On Tuesday, Owen outhit the Wolverines in a 6-4 game that featured its share of pivotal points, lost opportunities and what-ifs. Daniel Painter got the start for the Wolverines. He pitched well enough to win, but a couple of pop ups landed just beyond waiting gloves, and Polk batters were unable to take advantage of big scoring opportunities, so Painter’s six-plus innings earned him merely a loss.
Owen’s lineup featured some solid hitting. The War Horses put one runner across the plate in the visitors’ first with a line double to left, a steal of third and a run-scoring groundout. After an inning, Owen maintained its 1-0 lead.
In the second, Painter pitched out of a second-and-third none-out jam, after a bad-hop infield single and a long double to right. Out number three came on a called strike.
Polk put two runners on in the home second, when Wes Brady walked, and took third on Tyler Campbell’s single, but couldn’t bring anyone home.
In the top of the third, Owen’s lead-off batter blasted one of Painter’s offerings over the centerfield fence, and into the trees beyond.
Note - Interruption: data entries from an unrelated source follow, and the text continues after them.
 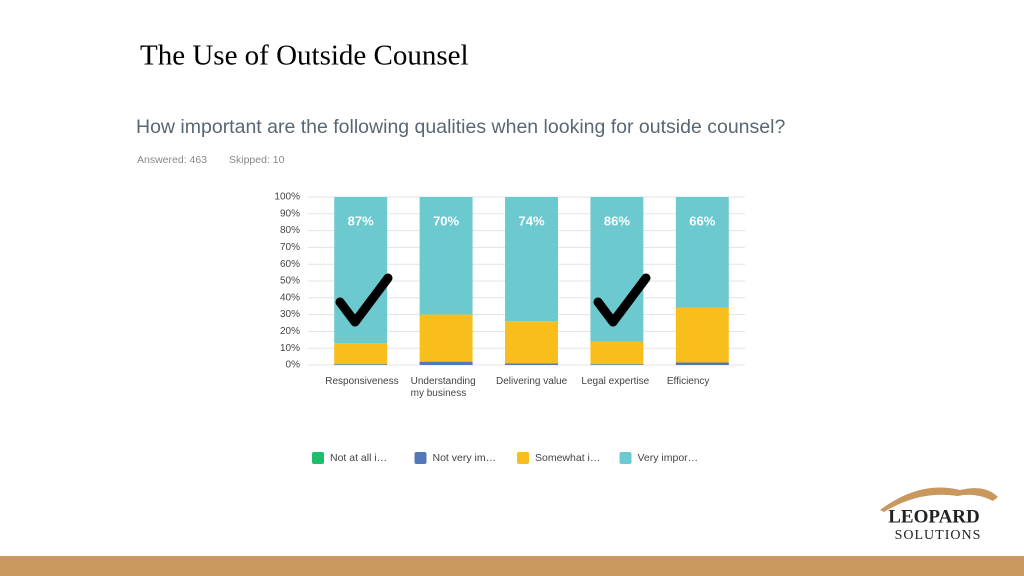 I want to click on y-tick-label: 50%, so click(x=290, y=282).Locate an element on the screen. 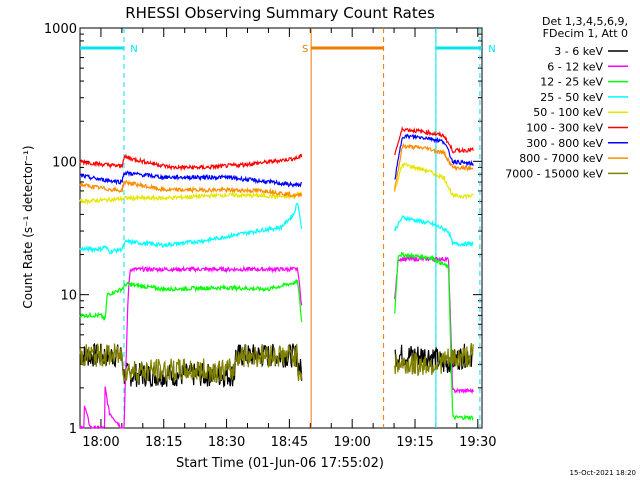 The image size is (640, 480). legend-label: 12 - 25 keV is located at coordinates (572, 82).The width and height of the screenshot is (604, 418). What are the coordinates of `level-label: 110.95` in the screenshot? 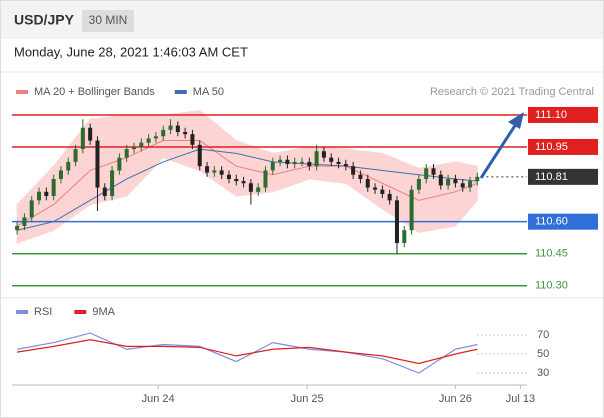 It's located at (552, 147).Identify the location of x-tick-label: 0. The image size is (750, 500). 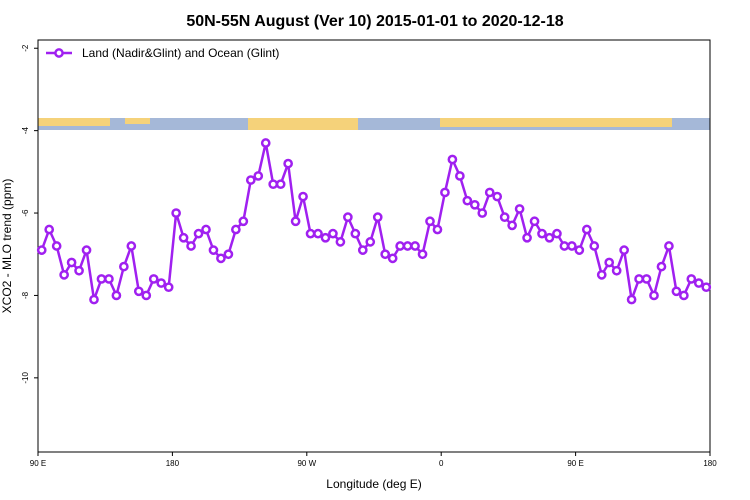
(442, 464). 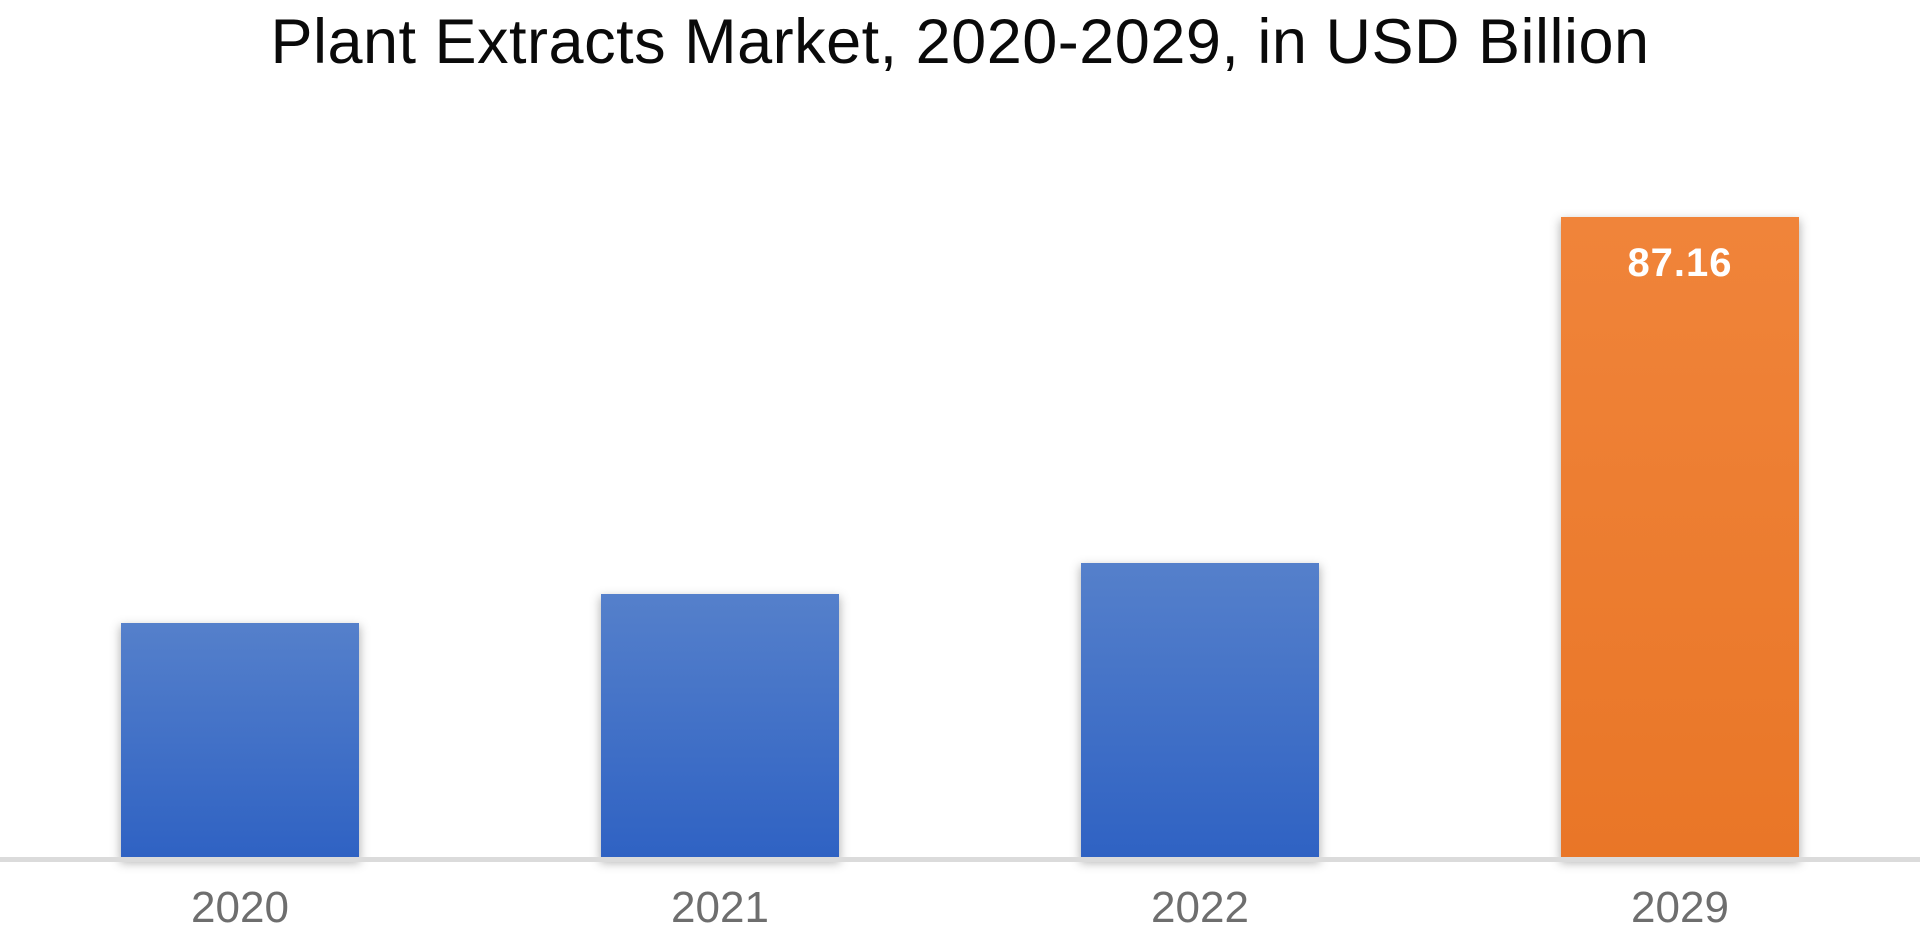 I want to click on bar-2020, so click(x=240, y=740).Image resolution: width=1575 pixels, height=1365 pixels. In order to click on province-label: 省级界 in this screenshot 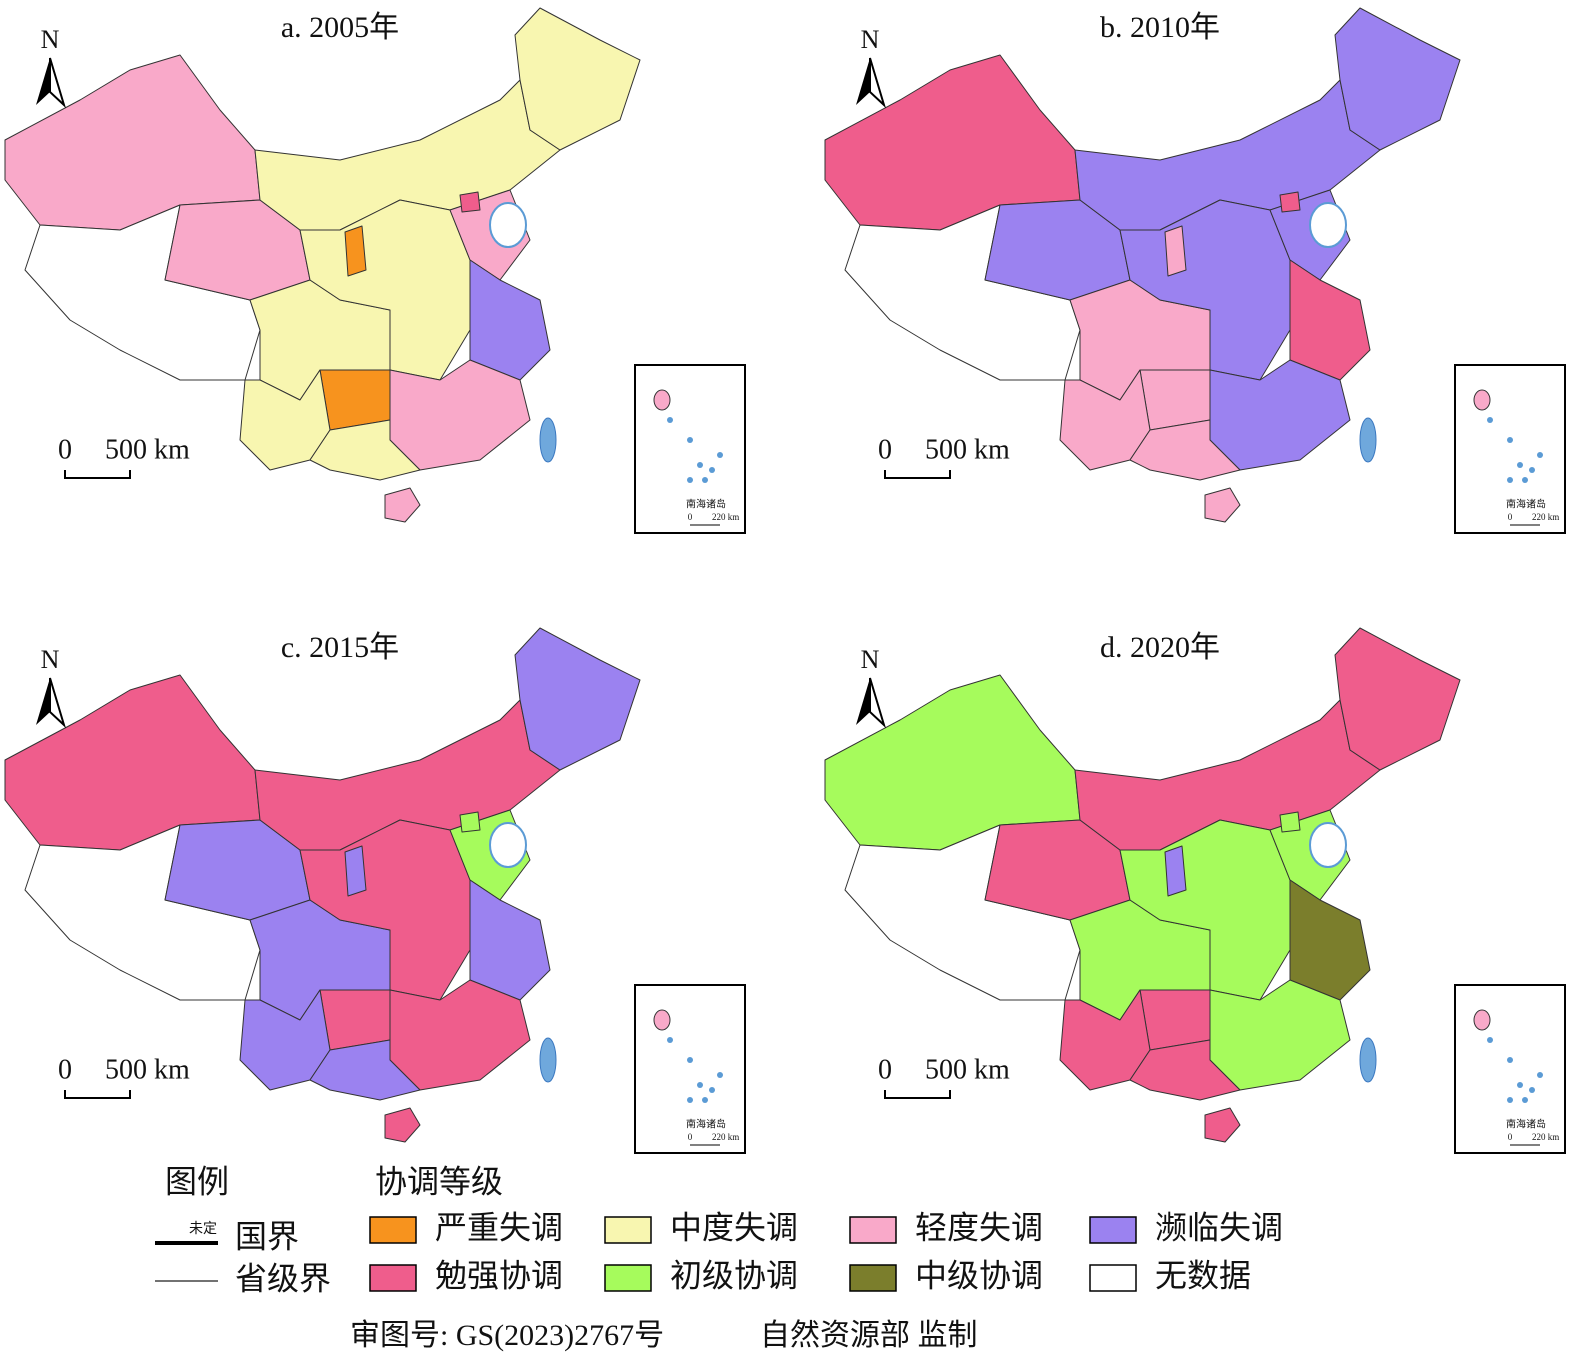, I will do `click(283, 1278)`.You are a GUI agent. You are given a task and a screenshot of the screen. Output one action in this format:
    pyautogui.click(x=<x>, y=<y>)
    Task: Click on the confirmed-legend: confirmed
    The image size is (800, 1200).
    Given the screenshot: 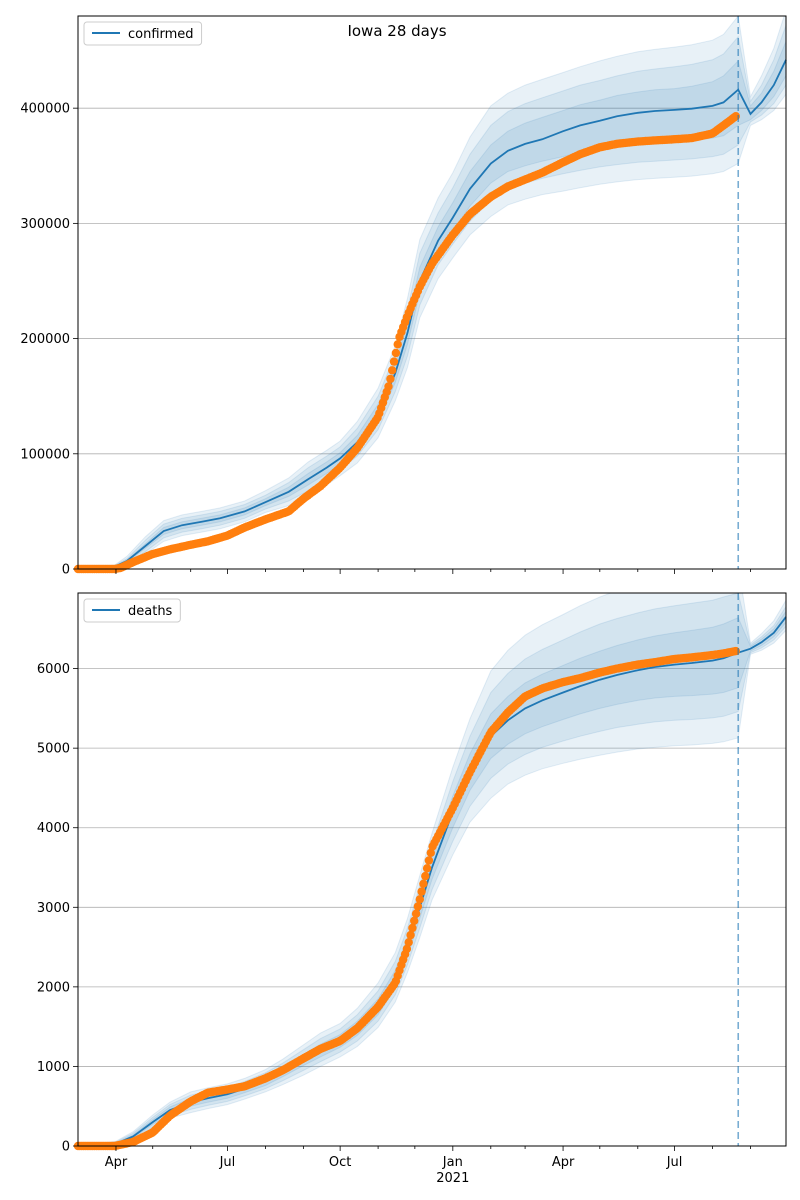 What is the action you would take?
    pyautogui.click(x=143, y=34)
    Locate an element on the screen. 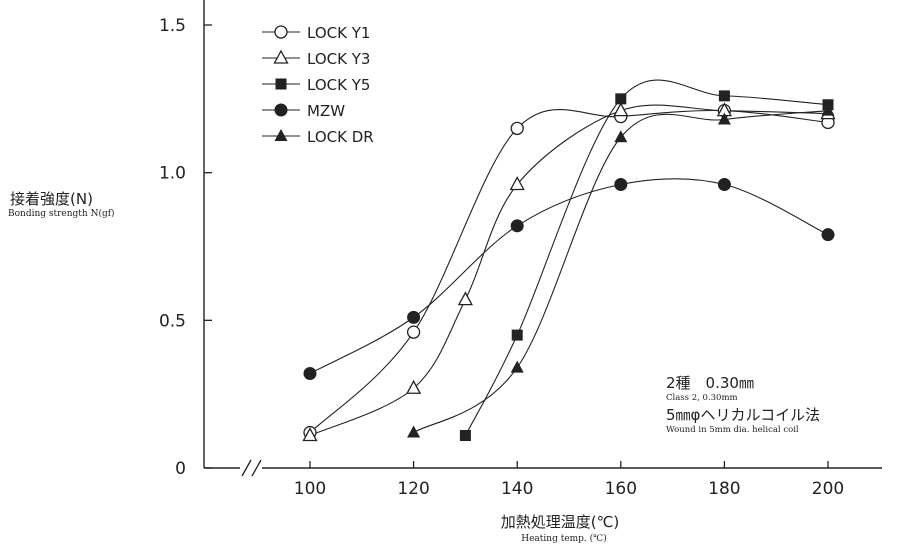 The image size is (899, 557). legend: LOCK Y1 LOCK Y3 LOCK Y5 MZW LOCK DR is located at coordinates (318, 85).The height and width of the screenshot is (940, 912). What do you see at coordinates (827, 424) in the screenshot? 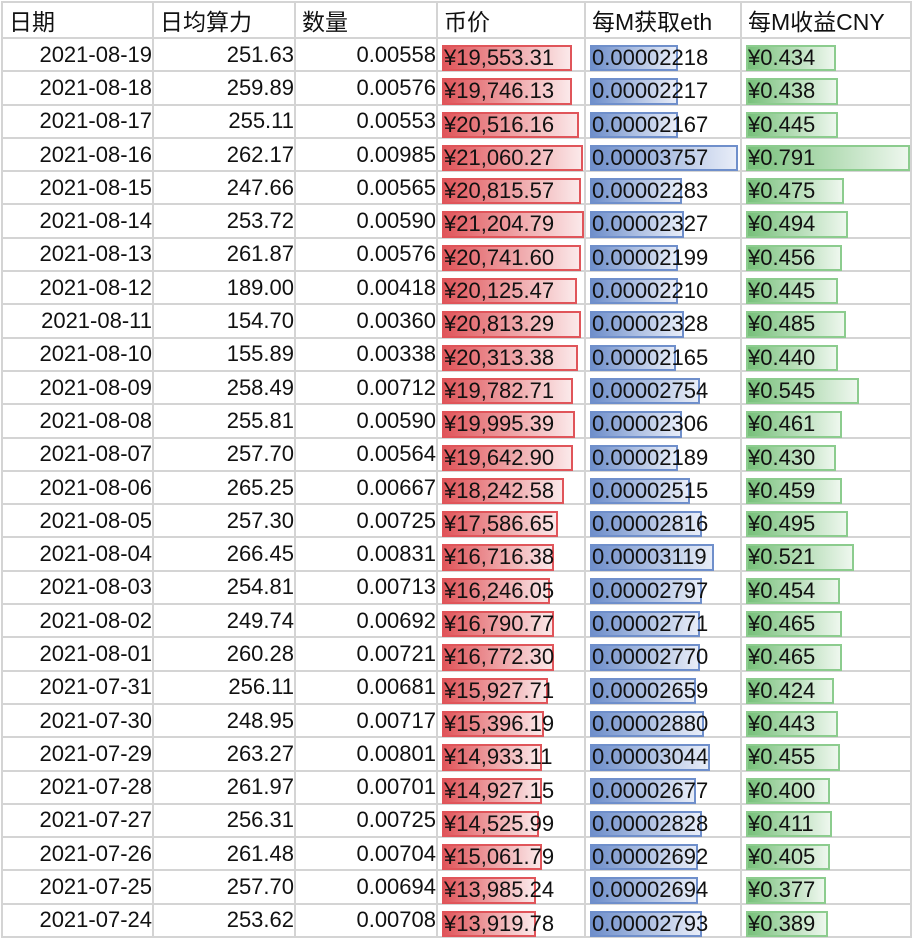
I see `cell-cny-per-m: ¥0.461` at bounding box center [827, 424].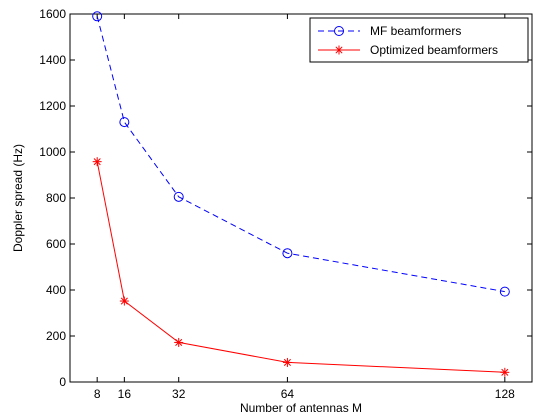  I want to click on y-tick-label: 1600, so click(52, 14).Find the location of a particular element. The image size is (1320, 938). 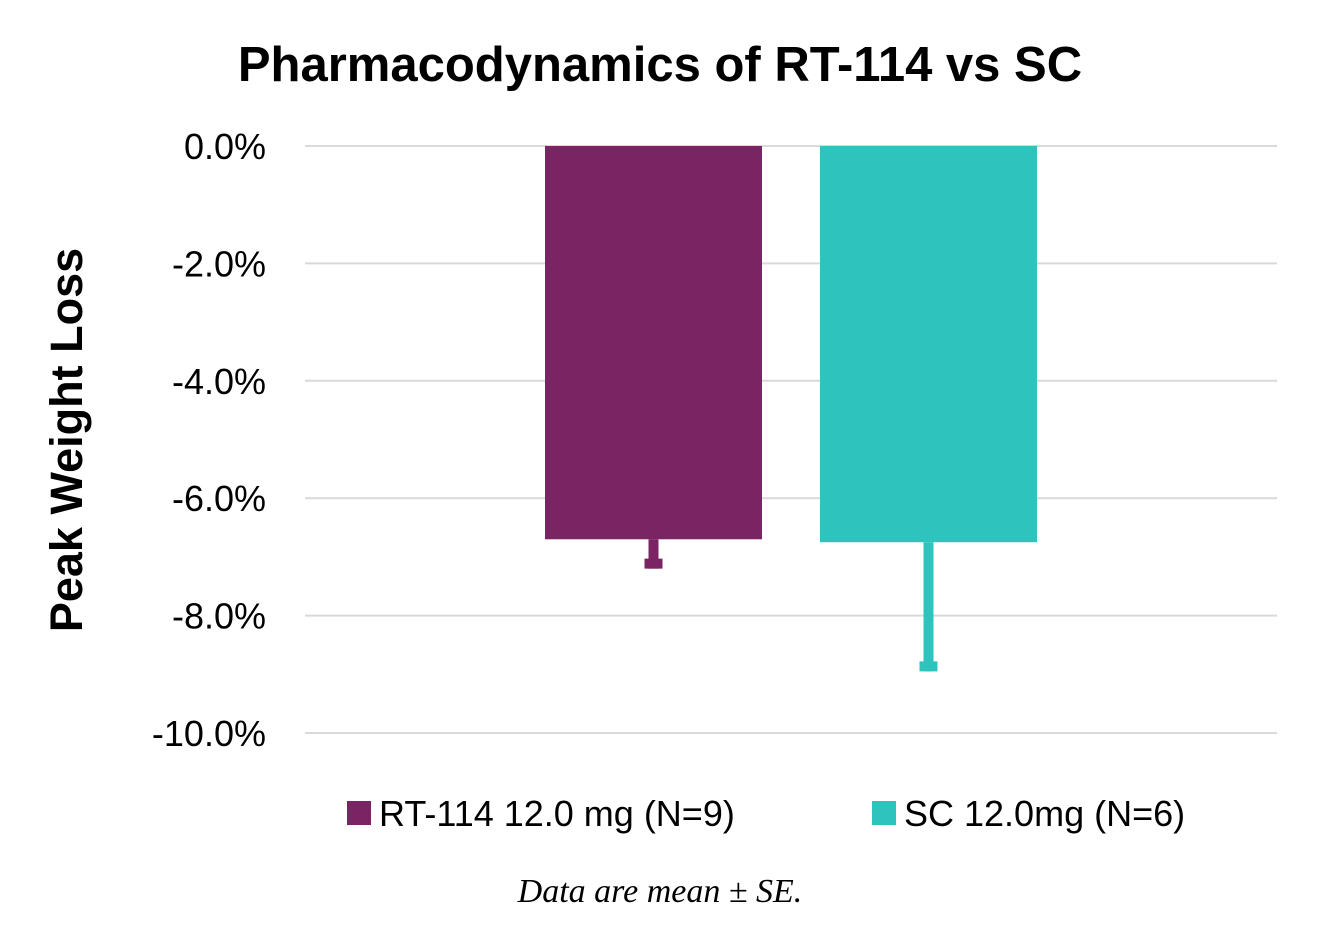

y-axis-ticks: 0.0% -2.0% -4.0% -6.0% -8.0% -10.0% is located at coordinates (209, 440).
That’s all the War Horses managed, as Painter responded by striking out the next batter, and getting pop outs from the following two. Polk trailed just 2-0, and was very much in the game.
The difference in the top and bottom of the fourth was Owen getting a big hit at the right time, and Polk not being able to do so. Placement of the batted ball also favored Owen, when a possibly-catchable high blooper dropped  in for a single just beyond the grasp of Polk fielders beyond first base. A walk put War Horse runners at first and second, and a sacrifice bunt moved each runner up a base. Owen cashed in when the next batter scorched a two-run double to left, and plated its fifth run of the game on a single. A fly-out to Mazilli in center stopped the bleeding, but Owen led, 5-0.
Polk wasted no time getting runners on base. Mazilli ripped a lead-off single between third and short. Wes Brady followed with a walk, and Morgan Groves earned a walk to fill the bases, with no outs. Trevor Arrowood fanned, but Campbell’s long single drove in one run. Konner Scruggs singled, but with bases loaded and just one out, Painter bounced into an inning-ending out-at-home, out-at-first double play, and a chance for a big inning was over.
Painter held Owen scoreless in the fifth. Leading off the home fifth, Bryce Martin, who was frustrated after grounding out twice, changed tactics and laid down a good bunt. Martin, who runs well, would likely have beaten it out under different circumstances, but Owen’s pitcher pounced on the ball, fired to first and gunned out Martin. However, J.D. Edwards grounded a single up the middle, and scampered to second on a pick-off attempt gone bad.
Wes Brady’s long double to left, followed by Morgan Groves’s line single to center closed the gap to 5-4. Even without benefit of another run, Polk worked some magic. Painter surrendered a walk in the visitors’ sixth, but when the runner took too bold a lead, Martin, rifled a strike to Groves, who applied the tag, and the runner was out from here to Raleigh.
Owen scored one more in the seventh, but if not for a fine play by Mazilli, the damage could have been worse. With a War Horse runner on first, the next batter lined a bullet to left center, but Mazilli, racing far to his right, snagged the ball before it touched down. Stott brought in Edwards to finish pitching the seventh.
In the home seventh, Polk could not manage a baserunner. “I know we can play a little better,” assessed Stott after the game. “We’re just not jumping on the fastball. We’ve got to do what other teams do to us.” He was also not pleased with potentially catchable weakly-hit fly balls dropping out of fielders’ reach.
Stott’s basic description of the game was “missed opportunities. It was definitely one we could have won,” he continued. “We’re trying to be a scrappy team. A scrappy team wins that game. He noted that Owen’s pitcher’s fastball clocked around 82-84mph, but “we made it seem he was throwing harder.”
On Monday (April 7), the Wolverines host the Asheville Trailblazers, and on Tuesday, host Madison, which boasts five talented transfer students.